PROBLEM STATEMENT ->
Starting with the line that contains "Task: Open the mail" and going through the line that contains "(x=105, y=361)", write out those entries again with "Pricing" swapped for "Billing". Keep everything else the same.

SOURCE MATERIAL ->
------------------------------------------------------------
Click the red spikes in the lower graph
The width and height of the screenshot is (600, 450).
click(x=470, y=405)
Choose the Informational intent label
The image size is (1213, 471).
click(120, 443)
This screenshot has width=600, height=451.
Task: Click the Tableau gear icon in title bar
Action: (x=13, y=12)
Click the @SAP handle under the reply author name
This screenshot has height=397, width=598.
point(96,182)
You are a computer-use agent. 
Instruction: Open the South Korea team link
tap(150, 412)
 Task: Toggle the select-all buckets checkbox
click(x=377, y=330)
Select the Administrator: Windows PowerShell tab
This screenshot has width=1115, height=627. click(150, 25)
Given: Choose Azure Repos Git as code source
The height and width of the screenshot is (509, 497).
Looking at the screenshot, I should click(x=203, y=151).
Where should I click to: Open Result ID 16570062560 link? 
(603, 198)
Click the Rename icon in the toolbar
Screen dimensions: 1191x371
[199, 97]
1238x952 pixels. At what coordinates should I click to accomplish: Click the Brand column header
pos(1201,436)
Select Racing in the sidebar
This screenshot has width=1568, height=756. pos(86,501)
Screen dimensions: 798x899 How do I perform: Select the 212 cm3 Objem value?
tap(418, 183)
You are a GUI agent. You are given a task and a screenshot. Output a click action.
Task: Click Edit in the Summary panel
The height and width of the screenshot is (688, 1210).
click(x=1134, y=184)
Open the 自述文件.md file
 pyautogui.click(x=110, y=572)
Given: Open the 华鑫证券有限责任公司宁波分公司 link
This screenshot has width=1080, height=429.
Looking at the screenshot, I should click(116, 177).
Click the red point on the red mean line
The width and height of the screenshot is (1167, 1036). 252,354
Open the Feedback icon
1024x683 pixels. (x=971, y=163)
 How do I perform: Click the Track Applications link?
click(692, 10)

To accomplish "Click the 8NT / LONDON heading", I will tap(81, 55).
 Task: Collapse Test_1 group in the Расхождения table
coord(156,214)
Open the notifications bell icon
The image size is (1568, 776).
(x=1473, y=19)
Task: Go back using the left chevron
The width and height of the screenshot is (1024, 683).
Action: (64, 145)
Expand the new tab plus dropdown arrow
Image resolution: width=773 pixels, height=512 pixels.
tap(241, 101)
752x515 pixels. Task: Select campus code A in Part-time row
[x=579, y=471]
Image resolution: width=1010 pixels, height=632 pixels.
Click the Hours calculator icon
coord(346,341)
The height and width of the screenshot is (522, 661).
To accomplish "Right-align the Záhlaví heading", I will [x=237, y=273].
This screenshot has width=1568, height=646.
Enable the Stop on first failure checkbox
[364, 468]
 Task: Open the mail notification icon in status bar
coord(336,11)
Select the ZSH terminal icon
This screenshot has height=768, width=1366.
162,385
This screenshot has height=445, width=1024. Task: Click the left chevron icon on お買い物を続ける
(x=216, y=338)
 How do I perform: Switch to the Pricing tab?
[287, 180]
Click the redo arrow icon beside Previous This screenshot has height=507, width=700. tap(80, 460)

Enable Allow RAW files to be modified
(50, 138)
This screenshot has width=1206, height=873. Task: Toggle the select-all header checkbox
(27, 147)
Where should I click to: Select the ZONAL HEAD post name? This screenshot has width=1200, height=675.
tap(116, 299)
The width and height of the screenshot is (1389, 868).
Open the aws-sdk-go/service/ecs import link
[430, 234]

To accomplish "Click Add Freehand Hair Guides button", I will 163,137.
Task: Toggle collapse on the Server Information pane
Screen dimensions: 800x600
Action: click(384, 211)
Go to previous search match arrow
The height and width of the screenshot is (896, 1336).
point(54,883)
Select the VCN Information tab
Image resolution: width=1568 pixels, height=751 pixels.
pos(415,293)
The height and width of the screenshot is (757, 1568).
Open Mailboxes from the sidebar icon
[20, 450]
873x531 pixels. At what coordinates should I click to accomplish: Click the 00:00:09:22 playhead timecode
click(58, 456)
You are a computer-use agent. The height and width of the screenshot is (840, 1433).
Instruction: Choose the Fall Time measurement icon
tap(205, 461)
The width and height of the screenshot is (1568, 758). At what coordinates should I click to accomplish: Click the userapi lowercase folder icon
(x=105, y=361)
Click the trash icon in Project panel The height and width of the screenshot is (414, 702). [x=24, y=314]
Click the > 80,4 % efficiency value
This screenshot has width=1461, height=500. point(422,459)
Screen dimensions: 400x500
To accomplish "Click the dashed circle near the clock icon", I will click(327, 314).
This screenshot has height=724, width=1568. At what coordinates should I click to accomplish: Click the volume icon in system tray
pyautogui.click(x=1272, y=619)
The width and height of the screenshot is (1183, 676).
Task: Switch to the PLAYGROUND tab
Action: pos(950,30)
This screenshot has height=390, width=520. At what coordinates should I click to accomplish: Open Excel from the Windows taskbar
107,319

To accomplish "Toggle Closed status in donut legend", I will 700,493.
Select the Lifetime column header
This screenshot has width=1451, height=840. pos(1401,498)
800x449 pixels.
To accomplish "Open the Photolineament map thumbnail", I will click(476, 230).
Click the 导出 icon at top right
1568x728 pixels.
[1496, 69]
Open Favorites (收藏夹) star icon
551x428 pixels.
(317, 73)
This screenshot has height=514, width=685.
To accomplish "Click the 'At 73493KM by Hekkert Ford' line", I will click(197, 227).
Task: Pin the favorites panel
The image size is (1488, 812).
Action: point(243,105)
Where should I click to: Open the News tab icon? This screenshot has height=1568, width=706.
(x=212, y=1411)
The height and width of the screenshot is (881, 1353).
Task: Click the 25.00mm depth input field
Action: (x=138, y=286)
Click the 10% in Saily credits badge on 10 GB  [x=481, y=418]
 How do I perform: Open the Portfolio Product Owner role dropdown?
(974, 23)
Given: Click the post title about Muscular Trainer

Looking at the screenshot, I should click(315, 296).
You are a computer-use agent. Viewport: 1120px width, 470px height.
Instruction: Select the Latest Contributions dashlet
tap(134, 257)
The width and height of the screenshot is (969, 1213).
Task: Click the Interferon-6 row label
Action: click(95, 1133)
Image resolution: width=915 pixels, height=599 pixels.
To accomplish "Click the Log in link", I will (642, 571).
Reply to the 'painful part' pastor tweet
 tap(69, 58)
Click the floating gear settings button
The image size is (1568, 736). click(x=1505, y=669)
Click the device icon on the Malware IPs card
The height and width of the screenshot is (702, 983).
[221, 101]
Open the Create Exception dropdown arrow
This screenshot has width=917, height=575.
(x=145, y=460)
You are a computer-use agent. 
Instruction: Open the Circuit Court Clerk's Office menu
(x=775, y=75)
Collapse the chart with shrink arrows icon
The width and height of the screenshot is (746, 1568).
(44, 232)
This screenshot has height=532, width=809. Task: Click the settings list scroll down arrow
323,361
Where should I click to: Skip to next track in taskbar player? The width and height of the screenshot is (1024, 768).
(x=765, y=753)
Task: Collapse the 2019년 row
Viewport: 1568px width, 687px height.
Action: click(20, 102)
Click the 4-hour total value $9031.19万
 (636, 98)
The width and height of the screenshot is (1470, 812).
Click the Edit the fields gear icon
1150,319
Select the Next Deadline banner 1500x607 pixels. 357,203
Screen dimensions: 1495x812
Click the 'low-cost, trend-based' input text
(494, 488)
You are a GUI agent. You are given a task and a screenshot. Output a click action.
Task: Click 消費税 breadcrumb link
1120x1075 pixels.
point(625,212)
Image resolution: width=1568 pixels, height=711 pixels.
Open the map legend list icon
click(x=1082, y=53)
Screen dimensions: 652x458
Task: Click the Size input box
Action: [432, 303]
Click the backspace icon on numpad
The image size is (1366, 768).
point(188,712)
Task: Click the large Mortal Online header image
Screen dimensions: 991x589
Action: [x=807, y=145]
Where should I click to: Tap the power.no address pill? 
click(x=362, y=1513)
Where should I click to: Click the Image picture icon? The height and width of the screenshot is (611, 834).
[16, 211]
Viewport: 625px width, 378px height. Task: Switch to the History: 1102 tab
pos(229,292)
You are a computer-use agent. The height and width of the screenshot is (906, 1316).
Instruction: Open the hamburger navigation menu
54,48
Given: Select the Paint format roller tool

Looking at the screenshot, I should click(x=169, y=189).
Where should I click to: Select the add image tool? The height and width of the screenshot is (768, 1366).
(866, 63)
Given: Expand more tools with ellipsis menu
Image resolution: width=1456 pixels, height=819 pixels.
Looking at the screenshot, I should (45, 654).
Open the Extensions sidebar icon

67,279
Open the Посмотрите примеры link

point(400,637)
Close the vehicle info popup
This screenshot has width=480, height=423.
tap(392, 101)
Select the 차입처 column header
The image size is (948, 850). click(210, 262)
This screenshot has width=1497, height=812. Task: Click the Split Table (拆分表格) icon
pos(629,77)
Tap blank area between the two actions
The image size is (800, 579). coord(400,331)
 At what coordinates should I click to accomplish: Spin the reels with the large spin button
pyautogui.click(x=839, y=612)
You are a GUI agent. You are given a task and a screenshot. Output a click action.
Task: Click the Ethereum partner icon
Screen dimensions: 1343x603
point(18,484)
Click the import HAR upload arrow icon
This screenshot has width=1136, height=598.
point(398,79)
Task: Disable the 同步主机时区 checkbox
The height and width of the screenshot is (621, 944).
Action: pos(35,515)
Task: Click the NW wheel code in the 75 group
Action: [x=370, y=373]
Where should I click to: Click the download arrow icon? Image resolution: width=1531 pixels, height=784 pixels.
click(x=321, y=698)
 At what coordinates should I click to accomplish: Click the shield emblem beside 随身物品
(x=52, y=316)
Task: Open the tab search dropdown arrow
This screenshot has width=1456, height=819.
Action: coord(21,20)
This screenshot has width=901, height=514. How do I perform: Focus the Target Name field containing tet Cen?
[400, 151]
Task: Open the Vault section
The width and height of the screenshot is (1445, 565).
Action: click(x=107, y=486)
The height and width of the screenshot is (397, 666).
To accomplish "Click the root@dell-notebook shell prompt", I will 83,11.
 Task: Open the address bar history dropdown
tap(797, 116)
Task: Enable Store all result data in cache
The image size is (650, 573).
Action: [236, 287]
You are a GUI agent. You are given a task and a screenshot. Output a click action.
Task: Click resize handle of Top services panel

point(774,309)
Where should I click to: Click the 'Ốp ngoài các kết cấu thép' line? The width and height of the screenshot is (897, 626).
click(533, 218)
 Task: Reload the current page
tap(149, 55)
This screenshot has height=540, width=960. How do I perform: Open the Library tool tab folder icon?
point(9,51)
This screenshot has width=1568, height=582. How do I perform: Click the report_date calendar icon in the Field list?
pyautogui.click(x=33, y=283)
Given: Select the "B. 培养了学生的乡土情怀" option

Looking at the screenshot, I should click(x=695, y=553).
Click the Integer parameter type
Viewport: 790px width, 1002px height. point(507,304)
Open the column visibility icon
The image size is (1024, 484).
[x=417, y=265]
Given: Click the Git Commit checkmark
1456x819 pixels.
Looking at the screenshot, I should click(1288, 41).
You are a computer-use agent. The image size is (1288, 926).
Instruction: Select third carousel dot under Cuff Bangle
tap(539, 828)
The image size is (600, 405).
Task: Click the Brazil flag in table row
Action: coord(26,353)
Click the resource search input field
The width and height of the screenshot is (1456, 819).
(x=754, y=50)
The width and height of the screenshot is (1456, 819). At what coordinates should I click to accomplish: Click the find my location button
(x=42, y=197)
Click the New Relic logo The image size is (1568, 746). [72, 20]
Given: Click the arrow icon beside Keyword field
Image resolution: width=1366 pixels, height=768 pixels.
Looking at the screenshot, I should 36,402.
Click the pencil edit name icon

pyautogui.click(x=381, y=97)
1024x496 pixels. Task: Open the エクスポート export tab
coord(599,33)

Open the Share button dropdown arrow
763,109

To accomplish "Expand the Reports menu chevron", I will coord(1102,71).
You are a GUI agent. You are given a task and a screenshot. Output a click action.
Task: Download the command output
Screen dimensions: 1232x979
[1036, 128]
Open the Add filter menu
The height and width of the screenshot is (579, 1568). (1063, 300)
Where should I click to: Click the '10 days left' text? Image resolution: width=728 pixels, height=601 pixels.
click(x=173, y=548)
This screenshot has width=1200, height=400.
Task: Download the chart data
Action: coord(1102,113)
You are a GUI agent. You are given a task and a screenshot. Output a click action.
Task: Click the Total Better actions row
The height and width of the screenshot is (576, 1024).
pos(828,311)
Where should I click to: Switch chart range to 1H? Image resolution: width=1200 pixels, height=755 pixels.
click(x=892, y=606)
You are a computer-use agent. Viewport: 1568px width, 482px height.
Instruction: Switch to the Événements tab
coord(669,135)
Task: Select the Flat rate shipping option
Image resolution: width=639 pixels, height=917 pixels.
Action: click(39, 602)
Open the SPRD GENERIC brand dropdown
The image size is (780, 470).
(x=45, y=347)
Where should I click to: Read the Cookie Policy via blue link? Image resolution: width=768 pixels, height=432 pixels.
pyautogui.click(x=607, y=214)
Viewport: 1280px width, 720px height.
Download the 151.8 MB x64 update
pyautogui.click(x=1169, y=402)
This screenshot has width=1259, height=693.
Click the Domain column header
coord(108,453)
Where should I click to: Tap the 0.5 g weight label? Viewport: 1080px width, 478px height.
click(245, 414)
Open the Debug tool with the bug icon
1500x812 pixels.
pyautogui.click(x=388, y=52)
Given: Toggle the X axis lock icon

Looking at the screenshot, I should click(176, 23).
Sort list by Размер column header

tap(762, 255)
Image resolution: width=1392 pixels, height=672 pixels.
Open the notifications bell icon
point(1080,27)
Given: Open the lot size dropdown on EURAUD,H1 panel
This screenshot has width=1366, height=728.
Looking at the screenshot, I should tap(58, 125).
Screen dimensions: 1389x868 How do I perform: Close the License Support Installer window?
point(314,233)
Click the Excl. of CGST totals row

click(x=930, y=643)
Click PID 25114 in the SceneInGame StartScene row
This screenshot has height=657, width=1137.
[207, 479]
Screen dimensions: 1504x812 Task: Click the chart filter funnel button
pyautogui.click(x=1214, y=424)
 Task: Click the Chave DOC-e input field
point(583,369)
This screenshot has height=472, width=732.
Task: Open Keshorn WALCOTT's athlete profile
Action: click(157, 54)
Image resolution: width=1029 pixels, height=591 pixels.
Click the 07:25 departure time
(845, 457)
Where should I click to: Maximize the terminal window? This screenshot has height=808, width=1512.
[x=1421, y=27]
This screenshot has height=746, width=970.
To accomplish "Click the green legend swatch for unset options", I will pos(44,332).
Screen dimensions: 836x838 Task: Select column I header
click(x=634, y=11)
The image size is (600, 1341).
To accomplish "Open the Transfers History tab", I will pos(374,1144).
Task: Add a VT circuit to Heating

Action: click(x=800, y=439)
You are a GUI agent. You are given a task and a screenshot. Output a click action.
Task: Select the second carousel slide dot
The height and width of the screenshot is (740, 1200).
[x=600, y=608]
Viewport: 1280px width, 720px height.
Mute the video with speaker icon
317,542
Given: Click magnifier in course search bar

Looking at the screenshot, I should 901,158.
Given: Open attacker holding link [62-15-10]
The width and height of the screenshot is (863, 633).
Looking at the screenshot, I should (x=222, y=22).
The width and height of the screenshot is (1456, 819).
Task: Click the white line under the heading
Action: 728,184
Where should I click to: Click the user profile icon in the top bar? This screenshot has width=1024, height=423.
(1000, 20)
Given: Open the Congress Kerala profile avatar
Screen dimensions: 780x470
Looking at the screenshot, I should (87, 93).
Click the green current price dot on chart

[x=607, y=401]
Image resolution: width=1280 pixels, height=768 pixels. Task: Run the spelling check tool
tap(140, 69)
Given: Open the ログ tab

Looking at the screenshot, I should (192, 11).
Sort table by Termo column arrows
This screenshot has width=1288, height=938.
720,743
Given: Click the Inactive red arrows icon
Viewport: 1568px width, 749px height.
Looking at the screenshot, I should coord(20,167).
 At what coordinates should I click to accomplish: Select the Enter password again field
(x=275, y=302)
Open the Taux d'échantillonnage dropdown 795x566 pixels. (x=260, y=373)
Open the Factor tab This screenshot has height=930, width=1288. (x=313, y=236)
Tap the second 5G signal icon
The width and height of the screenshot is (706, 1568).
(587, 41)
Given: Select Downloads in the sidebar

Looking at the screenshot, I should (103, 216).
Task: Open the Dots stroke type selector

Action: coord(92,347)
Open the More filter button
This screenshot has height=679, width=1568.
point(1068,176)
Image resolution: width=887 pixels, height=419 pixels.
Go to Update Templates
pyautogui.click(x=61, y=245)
------------------------------------------------------------
EXERCISE RESPONSE ->
 Task: Open the mail notification icon in status bar
coord(336,11)
Select the ZSH terminal icon
This screenshot has height=768, width=1366.
162,385
This screenshot has height=445, width=1024. Task: Click the left chevron icon on お買い物を続ける
(x=216, y=338)
 How do I perform: Switch to the Billing tab?
[287, 180]
Click the redo arrow icon beside Previous This screenshot has height=507, width=700. tap(80, 460)

Enable Allow RAW files to be modified
(50, 138)
This screenshot has width=1206, height=873. Task: Toggle the select-all header checkbox
(27, 147)
Where should I click to: Select the ZONAL HEAD post name? This screenshot has width=1200, height=675.
tap(116, 299)
The width and height of the screenshot is (1389, 868).
Open the aws-sdk-go/service/ecs import link
[430, 234]

To accomplish "Click Add Freehand Hair Guides button", I will 163,137.
Task: Toggle collapse on the Server Information pane
Screen dimensions: 800x600
Action: click(384, 211)
Go to previous search match arrow
The height and width of the screenshot is (896, 1336).
point(54,883)
Select the VCN Information tab
Image resolution: width=1568 pixels, height=751 pixels.
pos(415,293)
The height and width of the screenshot is (757, 1568).
Open Mailboxes from the sidebar icon
[20, 450]
873x531 pixels. At what coordinates should I click to accomplish: Click the 00:00:09:22 playhead timecode
click(58, 456)
You are a computer-use agent. The height and width of the screenshot is (840, 1433).
Instruction: Choose the Fall Time measurement icon
tap(205, 461)
The width and height of the screenshot is (1568, 758). At what coordinates should I click to accomplish: Click the userapi lowercase folder icon
(x=105, y=361)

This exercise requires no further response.